- _Excerpted records_:
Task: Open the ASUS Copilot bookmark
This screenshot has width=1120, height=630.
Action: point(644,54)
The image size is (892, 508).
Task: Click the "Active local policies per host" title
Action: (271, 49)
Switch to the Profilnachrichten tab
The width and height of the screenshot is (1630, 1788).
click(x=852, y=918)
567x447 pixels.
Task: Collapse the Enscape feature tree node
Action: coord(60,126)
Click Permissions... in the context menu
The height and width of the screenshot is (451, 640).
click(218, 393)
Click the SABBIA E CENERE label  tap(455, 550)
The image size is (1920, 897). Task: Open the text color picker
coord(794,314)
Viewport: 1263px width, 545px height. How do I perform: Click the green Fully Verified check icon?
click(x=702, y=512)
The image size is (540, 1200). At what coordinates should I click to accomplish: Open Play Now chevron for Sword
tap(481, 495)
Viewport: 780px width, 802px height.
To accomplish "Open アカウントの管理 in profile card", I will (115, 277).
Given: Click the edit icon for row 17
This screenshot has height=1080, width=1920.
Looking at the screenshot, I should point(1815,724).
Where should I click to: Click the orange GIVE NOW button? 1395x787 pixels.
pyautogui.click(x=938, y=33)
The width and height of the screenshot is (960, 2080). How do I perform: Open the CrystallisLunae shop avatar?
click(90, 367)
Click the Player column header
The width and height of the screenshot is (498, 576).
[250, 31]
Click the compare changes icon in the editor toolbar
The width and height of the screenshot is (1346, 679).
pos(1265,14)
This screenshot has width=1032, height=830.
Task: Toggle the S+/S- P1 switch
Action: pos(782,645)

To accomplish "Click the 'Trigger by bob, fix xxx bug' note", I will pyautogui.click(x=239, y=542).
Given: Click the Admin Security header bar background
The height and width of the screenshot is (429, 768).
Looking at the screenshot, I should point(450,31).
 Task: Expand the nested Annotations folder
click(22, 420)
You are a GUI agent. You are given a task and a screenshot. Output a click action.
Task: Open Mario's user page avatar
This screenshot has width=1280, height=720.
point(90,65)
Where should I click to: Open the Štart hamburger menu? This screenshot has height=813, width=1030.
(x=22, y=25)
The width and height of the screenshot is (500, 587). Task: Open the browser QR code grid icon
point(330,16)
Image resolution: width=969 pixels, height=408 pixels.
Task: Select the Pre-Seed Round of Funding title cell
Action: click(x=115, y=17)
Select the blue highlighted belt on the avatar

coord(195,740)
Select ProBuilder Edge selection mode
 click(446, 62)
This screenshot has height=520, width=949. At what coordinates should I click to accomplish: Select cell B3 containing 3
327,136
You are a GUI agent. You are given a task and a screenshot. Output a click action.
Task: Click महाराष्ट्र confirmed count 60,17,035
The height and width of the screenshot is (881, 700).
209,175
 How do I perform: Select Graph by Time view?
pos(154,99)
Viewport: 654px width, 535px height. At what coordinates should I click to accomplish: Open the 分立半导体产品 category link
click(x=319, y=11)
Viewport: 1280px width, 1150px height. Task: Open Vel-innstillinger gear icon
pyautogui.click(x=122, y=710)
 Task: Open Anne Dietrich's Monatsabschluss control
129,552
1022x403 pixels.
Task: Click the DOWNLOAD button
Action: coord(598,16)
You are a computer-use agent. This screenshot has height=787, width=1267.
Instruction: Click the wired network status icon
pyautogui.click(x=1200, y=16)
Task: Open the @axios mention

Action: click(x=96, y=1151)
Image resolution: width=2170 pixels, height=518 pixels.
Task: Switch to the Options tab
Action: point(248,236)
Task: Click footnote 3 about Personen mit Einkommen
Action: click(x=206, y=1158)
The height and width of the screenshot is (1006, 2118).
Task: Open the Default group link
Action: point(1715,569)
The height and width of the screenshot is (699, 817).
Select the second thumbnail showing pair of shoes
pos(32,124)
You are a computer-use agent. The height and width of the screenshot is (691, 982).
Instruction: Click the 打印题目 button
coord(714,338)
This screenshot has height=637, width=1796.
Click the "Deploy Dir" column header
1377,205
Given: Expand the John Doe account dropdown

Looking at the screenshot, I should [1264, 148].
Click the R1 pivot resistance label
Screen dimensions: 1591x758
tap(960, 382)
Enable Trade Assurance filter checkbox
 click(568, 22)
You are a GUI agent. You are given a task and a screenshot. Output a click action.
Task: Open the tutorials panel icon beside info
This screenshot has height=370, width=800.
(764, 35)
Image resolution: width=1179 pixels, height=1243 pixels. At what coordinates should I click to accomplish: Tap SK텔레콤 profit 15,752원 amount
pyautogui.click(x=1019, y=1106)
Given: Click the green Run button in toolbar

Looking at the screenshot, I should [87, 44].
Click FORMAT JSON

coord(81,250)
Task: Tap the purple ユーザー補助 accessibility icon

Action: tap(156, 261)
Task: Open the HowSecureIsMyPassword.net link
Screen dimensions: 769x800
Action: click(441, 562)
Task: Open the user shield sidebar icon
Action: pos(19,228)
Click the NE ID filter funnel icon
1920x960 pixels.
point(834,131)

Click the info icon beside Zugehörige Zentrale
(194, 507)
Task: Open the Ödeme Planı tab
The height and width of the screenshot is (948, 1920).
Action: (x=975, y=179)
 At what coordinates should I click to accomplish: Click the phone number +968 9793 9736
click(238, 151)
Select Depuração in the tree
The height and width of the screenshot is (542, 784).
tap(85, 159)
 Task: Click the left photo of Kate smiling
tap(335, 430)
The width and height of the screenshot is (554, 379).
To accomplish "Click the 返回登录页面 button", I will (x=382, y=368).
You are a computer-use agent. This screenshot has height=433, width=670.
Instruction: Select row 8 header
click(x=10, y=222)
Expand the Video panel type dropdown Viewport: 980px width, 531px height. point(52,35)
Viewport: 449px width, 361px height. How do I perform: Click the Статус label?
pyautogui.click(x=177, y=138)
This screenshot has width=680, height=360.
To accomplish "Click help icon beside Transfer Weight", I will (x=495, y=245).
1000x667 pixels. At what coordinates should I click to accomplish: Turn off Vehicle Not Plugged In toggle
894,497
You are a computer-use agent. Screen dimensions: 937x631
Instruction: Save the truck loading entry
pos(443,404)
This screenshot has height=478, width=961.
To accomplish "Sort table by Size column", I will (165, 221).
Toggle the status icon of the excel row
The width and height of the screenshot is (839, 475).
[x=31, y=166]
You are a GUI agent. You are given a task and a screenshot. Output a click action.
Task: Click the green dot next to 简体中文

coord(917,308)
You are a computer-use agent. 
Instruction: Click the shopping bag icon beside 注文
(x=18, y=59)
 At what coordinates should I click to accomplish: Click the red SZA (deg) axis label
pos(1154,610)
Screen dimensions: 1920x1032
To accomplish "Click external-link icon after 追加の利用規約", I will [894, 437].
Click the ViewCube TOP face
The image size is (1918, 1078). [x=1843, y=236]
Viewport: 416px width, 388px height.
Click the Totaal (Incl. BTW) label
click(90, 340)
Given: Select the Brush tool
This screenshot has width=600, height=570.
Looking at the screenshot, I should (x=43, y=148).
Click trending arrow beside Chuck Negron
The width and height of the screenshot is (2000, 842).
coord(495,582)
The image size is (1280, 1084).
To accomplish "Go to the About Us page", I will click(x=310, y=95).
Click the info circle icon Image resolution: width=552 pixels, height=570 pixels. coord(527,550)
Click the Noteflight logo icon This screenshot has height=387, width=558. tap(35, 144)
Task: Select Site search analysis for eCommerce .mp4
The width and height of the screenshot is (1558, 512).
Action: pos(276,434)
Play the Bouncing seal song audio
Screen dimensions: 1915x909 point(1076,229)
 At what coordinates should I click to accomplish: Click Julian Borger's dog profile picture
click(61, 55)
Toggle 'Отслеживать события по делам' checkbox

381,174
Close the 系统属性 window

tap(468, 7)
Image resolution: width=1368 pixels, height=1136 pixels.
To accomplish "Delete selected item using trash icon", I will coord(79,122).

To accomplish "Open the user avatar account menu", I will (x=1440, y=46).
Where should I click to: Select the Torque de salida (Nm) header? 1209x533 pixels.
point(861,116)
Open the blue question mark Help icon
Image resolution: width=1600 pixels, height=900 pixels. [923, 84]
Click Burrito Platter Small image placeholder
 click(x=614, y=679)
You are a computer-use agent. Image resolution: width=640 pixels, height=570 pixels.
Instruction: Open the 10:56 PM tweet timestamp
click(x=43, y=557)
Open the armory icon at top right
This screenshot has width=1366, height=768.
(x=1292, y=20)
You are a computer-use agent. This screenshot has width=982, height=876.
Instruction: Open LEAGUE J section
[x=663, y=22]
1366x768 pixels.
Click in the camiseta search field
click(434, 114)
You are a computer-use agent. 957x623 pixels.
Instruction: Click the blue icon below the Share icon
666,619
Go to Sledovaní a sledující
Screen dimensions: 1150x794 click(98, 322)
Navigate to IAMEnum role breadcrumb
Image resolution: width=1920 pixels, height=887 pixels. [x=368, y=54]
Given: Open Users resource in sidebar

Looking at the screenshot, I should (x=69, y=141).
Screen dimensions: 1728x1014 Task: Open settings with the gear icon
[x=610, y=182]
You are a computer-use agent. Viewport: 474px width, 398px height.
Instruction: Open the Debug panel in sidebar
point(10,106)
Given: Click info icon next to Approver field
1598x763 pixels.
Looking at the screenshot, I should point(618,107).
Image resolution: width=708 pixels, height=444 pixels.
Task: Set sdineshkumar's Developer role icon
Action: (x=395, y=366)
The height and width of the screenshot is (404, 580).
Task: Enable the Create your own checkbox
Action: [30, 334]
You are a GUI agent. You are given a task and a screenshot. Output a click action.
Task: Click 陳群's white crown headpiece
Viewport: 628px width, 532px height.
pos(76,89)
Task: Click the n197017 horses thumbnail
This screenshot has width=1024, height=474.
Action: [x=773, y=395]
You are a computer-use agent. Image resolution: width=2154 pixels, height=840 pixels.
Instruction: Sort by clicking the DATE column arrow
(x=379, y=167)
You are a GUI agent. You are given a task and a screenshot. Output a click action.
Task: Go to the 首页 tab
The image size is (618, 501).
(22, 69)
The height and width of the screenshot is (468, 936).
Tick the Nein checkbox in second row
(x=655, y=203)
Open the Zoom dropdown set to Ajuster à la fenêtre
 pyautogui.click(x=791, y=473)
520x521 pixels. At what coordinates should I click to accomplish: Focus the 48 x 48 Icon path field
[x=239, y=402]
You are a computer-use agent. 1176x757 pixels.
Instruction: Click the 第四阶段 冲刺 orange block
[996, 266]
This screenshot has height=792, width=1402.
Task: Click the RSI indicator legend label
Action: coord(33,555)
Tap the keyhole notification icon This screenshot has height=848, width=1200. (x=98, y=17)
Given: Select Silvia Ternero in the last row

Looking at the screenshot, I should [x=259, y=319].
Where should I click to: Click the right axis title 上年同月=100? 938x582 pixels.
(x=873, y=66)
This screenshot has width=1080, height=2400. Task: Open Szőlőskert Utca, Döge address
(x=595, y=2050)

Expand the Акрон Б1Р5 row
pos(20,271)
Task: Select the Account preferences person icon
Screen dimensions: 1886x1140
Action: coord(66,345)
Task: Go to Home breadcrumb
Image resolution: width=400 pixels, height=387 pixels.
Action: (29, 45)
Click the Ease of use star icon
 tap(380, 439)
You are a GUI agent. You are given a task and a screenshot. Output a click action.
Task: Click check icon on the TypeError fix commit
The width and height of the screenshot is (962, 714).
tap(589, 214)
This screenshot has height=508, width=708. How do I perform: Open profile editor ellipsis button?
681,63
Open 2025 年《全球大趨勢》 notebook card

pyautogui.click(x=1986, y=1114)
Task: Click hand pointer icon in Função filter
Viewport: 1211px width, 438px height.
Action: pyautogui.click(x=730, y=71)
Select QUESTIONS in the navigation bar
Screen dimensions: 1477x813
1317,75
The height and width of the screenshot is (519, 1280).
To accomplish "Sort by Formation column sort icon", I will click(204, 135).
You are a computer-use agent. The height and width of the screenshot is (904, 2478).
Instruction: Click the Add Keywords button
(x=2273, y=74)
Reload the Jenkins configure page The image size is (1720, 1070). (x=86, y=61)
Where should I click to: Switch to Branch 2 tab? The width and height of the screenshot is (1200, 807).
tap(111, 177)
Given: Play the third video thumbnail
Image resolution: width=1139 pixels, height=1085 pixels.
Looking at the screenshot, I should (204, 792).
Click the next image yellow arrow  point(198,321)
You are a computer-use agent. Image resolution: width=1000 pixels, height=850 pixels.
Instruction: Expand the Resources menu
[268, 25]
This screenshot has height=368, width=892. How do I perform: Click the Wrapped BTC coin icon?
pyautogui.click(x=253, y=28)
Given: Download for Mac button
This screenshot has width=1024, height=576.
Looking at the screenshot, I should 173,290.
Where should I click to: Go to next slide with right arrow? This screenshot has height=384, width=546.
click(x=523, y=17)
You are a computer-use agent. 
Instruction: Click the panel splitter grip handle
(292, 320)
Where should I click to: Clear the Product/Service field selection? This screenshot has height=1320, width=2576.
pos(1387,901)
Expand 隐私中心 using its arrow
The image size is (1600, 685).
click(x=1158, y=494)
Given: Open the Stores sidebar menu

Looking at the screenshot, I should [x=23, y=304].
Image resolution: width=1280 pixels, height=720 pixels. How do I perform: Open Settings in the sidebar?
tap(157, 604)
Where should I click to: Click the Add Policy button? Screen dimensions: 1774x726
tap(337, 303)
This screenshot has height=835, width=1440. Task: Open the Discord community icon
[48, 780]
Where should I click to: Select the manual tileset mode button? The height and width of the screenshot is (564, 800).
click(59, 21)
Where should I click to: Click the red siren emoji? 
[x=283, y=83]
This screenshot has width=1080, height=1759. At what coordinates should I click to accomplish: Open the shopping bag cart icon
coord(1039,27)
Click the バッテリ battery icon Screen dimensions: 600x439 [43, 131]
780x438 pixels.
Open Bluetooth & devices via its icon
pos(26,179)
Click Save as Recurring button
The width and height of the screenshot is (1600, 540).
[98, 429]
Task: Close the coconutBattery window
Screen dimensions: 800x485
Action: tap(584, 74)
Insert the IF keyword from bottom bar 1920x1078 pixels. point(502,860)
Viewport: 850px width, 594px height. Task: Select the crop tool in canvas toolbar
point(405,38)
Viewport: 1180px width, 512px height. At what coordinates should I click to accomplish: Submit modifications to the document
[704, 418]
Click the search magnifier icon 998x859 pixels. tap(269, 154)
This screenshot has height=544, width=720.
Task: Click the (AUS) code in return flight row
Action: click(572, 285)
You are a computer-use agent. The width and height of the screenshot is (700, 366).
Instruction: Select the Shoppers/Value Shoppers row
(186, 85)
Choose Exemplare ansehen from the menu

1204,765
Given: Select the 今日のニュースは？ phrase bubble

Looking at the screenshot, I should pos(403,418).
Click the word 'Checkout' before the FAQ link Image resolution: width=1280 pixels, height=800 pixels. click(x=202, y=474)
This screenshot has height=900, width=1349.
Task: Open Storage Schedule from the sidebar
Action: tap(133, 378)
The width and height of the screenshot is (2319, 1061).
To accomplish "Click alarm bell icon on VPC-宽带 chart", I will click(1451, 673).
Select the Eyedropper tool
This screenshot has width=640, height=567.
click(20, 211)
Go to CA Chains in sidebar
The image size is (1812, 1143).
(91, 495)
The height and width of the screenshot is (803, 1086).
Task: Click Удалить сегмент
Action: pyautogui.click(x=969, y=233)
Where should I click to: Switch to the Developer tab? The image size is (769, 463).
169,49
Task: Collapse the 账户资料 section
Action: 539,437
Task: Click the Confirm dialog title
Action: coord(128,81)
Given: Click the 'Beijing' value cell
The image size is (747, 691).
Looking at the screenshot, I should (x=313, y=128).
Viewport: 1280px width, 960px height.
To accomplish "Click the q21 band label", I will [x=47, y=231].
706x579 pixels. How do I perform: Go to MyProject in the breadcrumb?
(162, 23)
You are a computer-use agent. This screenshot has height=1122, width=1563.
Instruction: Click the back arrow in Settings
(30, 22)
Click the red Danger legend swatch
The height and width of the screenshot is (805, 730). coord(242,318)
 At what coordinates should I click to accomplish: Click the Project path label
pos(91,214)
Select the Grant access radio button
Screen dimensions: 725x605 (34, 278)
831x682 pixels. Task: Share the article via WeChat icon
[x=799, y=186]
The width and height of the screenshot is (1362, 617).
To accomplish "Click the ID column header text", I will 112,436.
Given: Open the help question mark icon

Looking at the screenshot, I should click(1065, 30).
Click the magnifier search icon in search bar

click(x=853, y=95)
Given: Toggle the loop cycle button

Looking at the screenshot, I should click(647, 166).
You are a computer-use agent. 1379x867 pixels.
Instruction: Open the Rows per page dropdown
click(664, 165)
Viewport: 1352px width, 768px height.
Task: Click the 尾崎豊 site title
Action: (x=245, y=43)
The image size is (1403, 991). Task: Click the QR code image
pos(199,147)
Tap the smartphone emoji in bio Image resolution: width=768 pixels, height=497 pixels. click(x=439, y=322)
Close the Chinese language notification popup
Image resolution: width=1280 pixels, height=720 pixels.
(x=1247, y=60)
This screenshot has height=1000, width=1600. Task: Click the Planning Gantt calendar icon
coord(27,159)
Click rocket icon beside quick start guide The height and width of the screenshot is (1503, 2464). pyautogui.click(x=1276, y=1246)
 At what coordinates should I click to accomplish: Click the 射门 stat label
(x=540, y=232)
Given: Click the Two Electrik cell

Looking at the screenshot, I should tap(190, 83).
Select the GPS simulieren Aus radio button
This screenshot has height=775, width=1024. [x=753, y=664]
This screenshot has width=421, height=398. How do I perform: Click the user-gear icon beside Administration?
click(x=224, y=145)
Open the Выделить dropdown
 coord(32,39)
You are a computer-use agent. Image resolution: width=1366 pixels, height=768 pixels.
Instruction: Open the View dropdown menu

- _What you will do_: Return, with no change at all, every line in the entries above from the line containing "Click the next" through the line containing "Given: Download for Mac button".

- _Exercise result_:
Click the next image yellow arrow  point(198,321)
You are a computer-use agent. Image resolution: width=1000 pixels, height=850 pixels.
Instruction: Expand the Resources menu
[268, 25]
This screenshot has height=368, width=892. How do I perform: Click the Wrapped BTC coin icon?
pyautogui.click(x=253, y=28)
Given: Download for Mac button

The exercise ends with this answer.